• _WHAT TO PRODUCE_: Beginning with the line that holds "Screen dimensions: 700x500", write out the remaining lines of the material exactly, the last line included.
┄┄┄┄┄┄┄┄┄┄
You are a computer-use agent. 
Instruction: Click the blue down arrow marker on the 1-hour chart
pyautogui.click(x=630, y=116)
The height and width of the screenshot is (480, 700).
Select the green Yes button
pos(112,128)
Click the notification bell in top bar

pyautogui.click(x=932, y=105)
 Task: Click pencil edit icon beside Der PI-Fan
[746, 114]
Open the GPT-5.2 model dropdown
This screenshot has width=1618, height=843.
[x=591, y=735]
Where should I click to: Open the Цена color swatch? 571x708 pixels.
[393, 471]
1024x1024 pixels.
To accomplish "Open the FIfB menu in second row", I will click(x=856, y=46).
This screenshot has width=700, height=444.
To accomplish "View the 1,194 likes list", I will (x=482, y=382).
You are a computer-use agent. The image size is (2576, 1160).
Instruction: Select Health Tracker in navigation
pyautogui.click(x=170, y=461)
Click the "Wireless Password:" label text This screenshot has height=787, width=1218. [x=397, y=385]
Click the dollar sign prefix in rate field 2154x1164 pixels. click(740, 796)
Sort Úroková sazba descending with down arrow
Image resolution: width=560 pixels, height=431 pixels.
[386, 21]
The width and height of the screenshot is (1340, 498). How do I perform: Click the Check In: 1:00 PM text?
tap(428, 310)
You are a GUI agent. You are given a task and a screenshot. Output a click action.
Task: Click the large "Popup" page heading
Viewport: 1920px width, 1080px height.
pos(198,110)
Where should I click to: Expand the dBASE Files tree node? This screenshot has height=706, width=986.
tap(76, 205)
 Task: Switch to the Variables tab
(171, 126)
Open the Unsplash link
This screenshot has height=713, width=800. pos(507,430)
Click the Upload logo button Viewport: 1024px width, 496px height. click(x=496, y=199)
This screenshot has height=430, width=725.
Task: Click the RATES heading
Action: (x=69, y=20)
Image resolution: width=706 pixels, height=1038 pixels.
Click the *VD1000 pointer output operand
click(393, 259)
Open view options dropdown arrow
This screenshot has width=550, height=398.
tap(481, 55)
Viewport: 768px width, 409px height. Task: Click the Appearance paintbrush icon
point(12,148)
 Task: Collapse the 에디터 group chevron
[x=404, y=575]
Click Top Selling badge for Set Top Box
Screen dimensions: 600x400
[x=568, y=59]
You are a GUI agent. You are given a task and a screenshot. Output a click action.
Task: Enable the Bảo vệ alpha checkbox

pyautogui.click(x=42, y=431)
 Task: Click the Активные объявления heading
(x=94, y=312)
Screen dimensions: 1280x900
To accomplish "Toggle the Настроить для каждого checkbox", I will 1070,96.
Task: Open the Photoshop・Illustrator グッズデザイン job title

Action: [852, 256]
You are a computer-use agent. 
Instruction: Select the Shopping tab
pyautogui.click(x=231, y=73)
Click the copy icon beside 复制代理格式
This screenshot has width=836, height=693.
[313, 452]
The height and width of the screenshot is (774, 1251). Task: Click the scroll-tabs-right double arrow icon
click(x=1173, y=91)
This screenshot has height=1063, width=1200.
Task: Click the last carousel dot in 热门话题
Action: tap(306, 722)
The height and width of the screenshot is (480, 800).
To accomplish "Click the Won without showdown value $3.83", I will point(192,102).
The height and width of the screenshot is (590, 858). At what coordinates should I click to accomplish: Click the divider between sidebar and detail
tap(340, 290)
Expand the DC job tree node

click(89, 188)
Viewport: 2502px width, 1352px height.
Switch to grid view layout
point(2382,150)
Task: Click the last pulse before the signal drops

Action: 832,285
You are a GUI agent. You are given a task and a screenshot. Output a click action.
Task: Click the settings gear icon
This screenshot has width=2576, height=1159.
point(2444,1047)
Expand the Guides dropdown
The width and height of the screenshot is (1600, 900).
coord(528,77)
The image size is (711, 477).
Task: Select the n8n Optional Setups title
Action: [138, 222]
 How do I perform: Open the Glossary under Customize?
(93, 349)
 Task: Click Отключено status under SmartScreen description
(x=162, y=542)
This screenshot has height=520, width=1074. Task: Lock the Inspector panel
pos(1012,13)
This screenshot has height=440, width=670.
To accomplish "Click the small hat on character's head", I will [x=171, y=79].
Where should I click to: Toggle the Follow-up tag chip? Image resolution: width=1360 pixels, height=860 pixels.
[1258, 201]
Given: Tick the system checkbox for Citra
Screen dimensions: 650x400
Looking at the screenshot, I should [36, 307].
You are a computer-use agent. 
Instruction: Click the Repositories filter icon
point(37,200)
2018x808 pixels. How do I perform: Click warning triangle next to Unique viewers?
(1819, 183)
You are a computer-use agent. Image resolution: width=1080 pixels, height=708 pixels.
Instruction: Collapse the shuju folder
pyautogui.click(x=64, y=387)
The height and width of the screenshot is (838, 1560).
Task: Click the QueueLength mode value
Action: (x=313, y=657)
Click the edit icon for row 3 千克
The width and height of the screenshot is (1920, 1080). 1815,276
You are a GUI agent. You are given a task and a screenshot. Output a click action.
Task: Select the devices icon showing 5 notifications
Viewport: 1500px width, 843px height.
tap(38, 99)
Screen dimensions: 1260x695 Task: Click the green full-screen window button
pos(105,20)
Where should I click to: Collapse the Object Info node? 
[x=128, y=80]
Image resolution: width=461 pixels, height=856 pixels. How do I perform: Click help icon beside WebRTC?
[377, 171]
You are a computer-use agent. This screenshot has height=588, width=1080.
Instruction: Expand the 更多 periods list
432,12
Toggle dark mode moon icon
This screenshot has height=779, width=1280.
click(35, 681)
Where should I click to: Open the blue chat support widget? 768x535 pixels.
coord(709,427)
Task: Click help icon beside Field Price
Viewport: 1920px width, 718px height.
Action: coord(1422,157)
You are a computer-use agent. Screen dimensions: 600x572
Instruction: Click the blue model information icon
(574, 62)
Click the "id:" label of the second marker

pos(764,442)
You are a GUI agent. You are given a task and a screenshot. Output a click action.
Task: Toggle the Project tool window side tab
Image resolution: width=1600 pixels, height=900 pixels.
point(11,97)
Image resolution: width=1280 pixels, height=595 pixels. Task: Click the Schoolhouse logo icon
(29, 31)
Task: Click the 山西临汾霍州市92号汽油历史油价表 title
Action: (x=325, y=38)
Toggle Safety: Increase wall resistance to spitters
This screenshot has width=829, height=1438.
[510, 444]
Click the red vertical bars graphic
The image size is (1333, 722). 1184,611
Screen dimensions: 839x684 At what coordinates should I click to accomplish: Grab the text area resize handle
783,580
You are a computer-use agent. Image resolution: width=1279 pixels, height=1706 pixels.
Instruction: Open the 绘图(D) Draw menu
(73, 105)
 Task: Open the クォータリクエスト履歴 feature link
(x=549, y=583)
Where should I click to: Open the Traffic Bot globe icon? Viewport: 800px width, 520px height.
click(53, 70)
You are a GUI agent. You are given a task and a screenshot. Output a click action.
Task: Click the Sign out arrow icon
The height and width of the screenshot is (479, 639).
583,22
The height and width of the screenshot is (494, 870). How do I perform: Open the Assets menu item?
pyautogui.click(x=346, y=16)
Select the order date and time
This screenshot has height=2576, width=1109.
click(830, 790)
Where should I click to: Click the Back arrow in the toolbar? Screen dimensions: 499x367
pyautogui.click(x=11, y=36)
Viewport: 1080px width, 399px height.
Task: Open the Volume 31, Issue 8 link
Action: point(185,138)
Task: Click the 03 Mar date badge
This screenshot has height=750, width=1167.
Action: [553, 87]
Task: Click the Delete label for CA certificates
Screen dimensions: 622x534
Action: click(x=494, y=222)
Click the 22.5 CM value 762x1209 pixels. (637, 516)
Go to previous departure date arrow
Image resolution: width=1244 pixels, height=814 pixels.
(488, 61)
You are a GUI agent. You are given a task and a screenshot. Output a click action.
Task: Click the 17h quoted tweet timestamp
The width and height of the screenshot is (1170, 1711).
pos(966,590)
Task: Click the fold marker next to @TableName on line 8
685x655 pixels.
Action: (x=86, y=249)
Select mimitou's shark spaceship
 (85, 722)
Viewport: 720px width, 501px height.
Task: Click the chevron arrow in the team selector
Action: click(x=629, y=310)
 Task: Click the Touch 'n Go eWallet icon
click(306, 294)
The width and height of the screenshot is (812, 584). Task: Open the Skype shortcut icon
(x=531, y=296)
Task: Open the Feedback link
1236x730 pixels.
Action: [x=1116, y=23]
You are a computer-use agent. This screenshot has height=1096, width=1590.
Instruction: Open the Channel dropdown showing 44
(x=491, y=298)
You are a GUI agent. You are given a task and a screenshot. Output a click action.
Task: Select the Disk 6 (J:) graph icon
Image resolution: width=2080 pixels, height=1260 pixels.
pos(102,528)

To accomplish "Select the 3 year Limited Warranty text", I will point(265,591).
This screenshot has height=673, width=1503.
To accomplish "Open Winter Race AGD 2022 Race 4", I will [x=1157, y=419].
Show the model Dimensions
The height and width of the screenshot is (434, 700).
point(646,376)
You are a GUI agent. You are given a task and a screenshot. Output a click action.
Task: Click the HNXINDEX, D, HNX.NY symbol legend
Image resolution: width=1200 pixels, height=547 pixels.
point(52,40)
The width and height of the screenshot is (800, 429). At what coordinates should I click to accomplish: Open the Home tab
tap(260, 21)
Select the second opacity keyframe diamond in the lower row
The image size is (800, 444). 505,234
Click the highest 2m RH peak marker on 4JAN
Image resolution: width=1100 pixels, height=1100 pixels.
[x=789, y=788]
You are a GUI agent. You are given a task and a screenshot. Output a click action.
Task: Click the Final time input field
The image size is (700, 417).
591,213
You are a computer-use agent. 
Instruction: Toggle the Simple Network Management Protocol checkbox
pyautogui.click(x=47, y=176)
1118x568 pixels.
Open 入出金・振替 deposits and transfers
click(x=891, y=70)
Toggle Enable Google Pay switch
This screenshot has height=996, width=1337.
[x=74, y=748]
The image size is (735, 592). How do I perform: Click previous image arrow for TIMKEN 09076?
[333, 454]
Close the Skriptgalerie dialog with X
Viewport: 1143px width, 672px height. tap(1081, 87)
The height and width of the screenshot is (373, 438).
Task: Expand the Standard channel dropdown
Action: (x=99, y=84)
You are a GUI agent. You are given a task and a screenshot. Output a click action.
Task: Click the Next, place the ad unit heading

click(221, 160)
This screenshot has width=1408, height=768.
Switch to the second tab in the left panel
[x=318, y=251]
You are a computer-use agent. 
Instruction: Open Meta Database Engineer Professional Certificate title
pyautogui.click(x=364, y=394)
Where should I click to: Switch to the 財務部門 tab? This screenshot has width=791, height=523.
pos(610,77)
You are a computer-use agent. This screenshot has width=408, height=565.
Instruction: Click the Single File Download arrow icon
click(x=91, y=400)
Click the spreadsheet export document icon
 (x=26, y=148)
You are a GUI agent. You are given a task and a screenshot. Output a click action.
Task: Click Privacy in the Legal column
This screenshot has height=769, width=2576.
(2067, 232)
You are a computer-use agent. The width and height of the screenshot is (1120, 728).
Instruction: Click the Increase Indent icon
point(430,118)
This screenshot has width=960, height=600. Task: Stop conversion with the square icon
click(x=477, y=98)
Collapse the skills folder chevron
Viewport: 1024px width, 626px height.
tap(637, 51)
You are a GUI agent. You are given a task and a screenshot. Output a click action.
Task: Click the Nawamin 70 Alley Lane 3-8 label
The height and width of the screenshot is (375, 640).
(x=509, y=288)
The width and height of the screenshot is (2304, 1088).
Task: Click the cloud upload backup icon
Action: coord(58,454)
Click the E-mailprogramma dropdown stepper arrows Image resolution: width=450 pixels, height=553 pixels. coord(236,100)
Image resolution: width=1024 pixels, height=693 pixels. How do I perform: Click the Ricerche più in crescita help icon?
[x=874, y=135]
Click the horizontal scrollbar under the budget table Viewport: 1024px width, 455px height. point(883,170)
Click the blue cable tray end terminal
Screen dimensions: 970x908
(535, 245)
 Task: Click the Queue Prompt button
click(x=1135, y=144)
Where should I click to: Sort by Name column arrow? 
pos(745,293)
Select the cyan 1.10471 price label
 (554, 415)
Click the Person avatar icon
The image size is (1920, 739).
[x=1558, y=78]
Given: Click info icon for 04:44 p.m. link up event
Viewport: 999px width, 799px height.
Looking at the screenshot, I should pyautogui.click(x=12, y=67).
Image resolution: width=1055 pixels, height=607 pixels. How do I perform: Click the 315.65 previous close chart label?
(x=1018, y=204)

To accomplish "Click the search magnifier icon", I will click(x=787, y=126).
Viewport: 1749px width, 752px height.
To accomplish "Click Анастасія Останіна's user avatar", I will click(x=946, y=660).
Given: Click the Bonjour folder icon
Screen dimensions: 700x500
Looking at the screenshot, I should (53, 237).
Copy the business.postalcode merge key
┄┄┄┄┄┄┄┄┄┄
• _EXERCISE OUTPUT_:
Screen dimensions: 700x500
Looking at the screenshot, I should (53, 237).
Copy the business.postalcode merge key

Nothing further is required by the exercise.